* PROBLEM *
Reproduce each record exactly.
== SOURCE DATA ==
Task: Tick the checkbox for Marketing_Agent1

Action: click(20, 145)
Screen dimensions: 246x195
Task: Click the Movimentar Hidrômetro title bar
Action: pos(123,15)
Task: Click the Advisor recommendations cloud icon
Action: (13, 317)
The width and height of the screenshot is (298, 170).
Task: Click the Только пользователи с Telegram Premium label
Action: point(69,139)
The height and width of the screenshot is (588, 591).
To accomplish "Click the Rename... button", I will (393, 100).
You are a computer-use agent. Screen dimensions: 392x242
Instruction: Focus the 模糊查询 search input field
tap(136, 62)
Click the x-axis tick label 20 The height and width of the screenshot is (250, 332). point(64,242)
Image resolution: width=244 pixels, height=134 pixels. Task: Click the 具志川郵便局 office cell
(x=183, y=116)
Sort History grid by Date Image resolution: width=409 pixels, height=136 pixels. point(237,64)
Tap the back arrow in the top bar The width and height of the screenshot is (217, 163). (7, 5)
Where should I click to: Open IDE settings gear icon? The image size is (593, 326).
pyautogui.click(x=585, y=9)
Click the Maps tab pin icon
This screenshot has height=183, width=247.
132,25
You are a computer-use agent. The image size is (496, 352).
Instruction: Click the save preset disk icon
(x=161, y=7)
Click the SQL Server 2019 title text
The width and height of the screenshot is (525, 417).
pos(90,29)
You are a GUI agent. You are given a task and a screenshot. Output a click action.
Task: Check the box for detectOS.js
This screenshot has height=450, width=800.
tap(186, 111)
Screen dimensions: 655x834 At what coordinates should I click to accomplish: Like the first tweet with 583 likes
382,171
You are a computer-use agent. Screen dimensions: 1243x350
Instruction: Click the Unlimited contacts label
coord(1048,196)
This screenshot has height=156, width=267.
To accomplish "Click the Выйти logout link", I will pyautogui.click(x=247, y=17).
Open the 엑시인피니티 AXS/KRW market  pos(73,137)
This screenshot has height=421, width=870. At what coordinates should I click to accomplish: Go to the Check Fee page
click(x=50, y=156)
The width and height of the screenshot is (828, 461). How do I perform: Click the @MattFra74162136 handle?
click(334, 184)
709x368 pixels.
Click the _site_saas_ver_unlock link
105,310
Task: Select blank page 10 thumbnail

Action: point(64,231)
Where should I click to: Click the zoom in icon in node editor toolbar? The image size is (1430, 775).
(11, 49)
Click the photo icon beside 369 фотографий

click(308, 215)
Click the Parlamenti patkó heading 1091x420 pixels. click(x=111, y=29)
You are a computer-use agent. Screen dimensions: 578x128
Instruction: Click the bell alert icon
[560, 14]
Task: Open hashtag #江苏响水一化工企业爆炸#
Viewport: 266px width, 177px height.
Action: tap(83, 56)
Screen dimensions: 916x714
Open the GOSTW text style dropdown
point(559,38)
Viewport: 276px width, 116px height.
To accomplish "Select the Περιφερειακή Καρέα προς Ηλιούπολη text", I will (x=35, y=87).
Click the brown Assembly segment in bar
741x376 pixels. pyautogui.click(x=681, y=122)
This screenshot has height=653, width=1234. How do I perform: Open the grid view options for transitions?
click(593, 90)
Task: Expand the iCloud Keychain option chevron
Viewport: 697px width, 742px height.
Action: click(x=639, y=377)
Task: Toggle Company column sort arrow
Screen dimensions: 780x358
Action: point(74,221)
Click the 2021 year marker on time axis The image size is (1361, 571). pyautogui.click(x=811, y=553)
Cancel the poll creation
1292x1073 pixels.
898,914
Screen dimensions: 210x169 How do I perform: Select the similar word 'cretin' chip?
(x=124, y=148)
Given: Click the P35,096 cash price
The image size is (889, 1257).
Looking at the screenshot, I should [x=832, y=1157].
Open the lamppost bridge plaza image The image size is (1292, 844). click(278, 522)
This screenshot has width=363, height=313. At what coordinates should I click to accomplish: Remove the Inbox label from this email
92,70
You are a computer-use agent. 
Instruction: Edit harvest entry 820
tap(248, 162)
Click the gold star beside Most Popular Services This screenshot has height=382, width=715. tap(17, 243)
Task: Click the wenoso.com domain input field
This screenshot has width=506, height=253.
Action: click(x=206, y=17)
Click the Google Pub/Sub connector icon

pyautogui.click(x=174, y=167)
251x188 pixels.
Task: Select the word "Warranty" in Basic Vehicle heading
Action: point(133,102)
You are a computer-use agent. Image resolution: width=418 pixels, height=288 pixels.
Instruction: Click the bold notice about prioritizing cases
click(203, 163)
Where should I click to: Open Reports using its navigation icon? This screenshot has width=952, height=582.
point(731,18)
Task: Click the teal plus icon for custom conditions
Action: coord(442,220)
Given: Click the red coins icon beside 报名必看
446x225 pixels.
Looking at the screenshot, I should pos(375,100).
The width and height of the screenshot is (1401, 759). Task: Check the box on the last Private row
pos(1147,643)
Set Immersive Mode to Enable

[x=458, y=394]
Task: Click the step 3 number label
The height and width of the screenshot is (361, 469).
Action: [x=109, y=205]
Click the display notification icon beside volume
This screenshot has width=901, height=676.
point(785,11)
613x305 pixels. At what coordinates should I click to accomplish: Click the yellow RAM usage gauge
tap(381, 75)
===
* WRITTEN RESPONSE *
Task: Tick the checkbox for Marketing_Agent1

Action: click(20, 145)
Screen dimensions: 246x195
Task: Click the Movimentar Hidrômetro title bar
Action: pos(123,15)
Task: Click the Advisor recommendations cloud icon
Action: (13, 317)
The width and height of the screenshot is (298, 170).
Task: Click the Только пользователи с Telegram Premium label
Action: point(69,139)
The height and width of the screenshot is (588, 591).
To accomplish "Click the Rename... button", I will (393, 100).
You are a computer-use agent. Screen dimensions: 392x242
Instruction: Focus the 模糊查询 search input field
tap(136, 62)
Click the x-axis tick label 20 The height and width of the screenshot is (250, 332). point(64,242)
Image resolution: width=244 pixels, height=134 pixels. Task: Click the 具志川郵便局 office cell
(x=183, y=116)
Sort History grid by Date Image resolution: width=409 pixels, height=136 pixels. point(237,64)
Tap the back arrow in the top bar The width and height of the screenshot is (217, 163). (7, 5)
Where should I click to: Open IDE settings gear icon? The image size is (593, 326).
pyautogui.click(x=585, y=9)
Click the Maps tab pin icon
This screenshot has height=183, width=247.
132,25
You are a computer-use agent. The image size is (496, 352).
Instruction: Click the save preset disk icon
(x=161, y=7)
Click the SQL Server 2019 title text
The width and height of the screenshot is (525, 417).
pos(90,29)
You are a GUI agent. You are given a task and a screenshot. Output a click action.
Task: Check the box for detectOS.js
This screenshot has height=450, width=800.
tap(186, 111)
Screen dimensions: 655x834 At what coordinates should I click to accomplish: Like the first tweet with 583 likes
382,171
You are a computer-use agent. Screen dimensions: 1243x350
Instruction: Click the Unlimited contacts label
coord(1048,196)
This screenshot has height=156, width=267.
To accomplish "Click the Выйти logout link", I will pyautogui.click(x=247, y=17).
Open the 엑시인피니티 AXS/KRW market  pos(73,137)
This screenshot has height=421, width=870. At what coordinates should I click to accomplish: Go to the Check Fee page
click(x=50, y=156)
The width and height of the screenshot is (828, 461). How do I perform: Click the @MattFra74162136 handle?
click(334, 184)
709x368 pixels.
Click the _site_saas_ver_unlock link
105,310
Task: Select blank page 10 thumbnail

Action: point(64,231)
Where should I click to: Click the zoom in icon in node editor toolbar? The image size is (1430, 775).
(11, 49)
Click the photo icon beside 369 фотографий

click(308, 215)
Click the Parlamenti patkó heading 1091x420 pixels. click(x=111, y=29)
You are a computer-use agent. Screen dimensions: 578x128
Instruction: Click the bell alert icon
[560, 14]
Task: Open hashtag #江苏响水一化工企业爆炸#
Viewport: 266px width, 177px height.
Action: tap(83, 56)
Screen dimensions: 916x714
Open the GOSTW text style dropdown
point(559,38)
Viewport: 276px width, 116px height.
To accomplish "Select the Περιφερειακή Καρέα προς Ηλιούπολη text", I will (x=35, y=87).
Click the brown Assembly segment in bar
741x376 pixels. pyautogui.click(x=681, y=122)
This screenshot has height=653, width=1234. How do I perform: Open the grid view options for transitions?
click(593, 90)
Task: Expand the iCloud Keychain option chevron
Viewport: 697px width, 742px height.
Action: click(x=639, y=377)
Task: Toggle Company column sort arrow
Screen dimensions: 780x358
Action: point(74,221)
Click the 2021 year marker on time axis The image size is (1361, 571). pyautogui.click(x=811, y=553)
Cancel the poll creation
1292x1073 pixels.
898,914
Screen dimensions: 210x169 How do I perform: Select the similar word 'cretin' chip?
(x=124, y=148)
Given: Click the P35,096 cash price
The image size is (889, 1257).
Looking at the screenshot, I should [x=832, y=1157].
Open the lamppost bridge plaza image The image size is (1292, 844). click(278, 522)
This screenshot has width=363, height=313. At what coordinates should I click to accomplish: Remove the Inbox label from this email
92,70
You are a computer-use agent. 
Instruction: Edit harvest entry 820
tap(248, 162)
Click the gold star beside Most Popular Services This screenshot has height=382, width=715. tap(17, 243)
Task: Click the wenoso.com domain input field
This screenshot has width=506, height=253.
Action: click(x=206, y=17)
Click the Google Pub/Sub connector icon

pyautogui.click(x=174, y=167)
251x188 pixels.
Task: Select the word "Warranty" in Basic Vehicle heading
Action: point(133,102)
You are a computer-use agent. Image resolution: width=418 pixels, height=288 pixels.
Instruction: Click the bold notice about prioritizing cases
click(203, 163)
Where should I click to: Open Reports using its navigation icon? This screenshot has width=952, height=582.
point(731,18)
Task: Click the teal plus icon for custom conditions
Action: coord(442,220)
Given: Click the red coins icon beside 报名必看
446x225 pixels.
Looking at the screenshot, I should pos(375,100).
The width and height of the screenshot is (1401, 759). Task: Check the box on the last Private row
pos(1147,643)
Set Immersive Mode to Enable

[x=458, y=394]
Task: Click the step 3 number label
The height and width of the screenshot is (361, 469).
Action: [x=109, y=205]
Click the display notification icon beside volume
This screenshot has width=901, height=676.
point(785,11)
613x305 pixels. At what coordinates should I click to accomplish: Click the yellow RAM usage gauge
tap(381, 75)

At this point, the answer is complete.